Task instructions: Please return the material verbatim, from its first line through the line that contains "The image size is (480, 480).", including both of those lines.

### Information provided ###

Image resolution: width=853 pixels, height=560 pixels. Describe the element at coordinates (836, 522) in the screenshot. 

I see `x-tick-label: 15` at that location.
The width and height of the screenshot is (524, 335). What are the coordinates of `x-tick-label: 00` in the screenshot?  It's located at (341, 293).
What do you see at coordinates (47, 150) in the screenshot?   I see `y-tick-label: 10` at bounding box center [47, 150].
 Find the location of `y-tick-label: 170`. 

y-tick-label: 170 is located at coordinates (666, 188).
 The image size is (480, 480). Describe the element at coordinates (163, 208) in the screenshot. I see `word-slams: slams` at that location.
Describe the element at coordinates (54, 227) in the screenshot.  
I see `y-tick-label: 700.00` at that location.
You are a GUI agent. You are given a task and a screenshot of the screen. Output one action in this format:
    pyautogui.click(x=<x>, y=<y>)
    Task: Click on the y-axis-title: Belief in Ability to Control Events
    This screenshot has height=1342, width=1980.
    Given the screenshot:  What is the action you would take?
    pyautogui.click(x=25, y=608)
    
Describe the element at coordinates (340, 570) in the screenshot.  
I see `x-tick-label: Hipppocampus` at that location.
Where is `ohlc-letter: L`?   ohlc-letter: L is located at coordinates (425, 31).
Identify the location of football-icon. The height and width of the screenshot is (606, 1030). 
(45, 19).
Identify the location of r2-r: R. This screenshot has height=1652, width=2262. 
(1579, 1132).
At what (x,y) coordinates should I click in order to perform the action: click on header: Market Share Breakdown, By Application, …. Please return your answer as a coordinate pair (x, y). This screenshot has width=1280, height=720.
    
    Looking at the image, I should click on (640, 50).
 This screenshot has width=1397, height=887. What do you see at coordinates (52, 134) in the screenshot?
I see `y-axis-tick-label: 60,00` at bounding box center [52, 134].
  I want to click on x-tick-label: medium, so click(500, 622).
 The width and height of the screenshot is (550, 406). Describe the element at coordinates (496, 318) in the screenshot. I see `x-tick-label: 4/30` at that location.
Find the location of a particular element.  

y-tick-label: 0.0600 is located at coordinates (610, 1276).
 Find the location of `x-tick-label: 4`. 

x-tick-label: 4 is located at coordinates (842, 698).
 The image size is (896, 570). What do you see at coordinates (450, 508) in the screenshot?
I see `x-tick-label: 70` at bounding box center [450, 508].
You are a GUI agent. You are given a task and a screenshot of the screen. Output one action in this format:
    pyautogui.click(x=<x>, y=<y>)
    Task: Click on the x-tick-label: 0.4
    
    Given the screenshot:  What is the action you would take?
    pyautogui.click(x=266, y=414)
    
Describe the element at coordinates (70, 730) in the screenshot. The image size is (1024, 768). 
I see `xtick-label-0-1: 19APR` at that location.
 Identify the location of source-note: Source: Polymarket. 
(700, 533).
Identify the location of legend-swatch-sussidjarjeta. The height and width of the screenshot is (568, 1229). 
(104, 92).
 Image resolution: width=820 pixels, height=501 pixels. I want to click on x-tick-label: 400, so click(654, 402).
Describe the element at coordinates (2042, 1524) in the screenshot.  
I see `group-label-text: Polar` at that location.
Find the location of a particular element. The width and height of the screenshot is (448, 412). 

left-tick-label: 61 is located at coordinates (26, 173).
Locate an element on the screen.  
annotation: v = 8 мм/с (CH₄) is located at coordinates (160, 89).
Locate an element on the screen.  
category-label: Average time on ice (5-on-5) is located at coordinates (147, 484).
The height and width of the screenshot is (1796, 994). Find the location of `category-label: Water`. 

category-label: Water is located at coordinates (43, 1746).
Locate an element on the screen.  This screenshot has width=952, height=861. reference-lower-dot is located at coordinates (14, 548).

###

Solution for this problem:
Image resolution: width=853 pixels, height=560 pixels. Describe the element at coordinates (836, 522) in the screenshot. 

I see `x-tick-label: 15` at that location.
The width and height of the screenshot is (524, 335). What are the coordinates of `x-tick-label: 00` in the screenshot?  It's located at (341, 293).
What do you see at coordinates (47, 150) in the screenshot?   I see `y-tick-label: 10` at bounding box center [47, 150].
 Find the location of `y-tick-label: 170`. 

y-tick-label: 170 is located at coordinates (666, 188).
 The image size is (480, 480). Describe the element at coordinates (163, 208) in the screenshot. I see `word-slams: slams` at that location.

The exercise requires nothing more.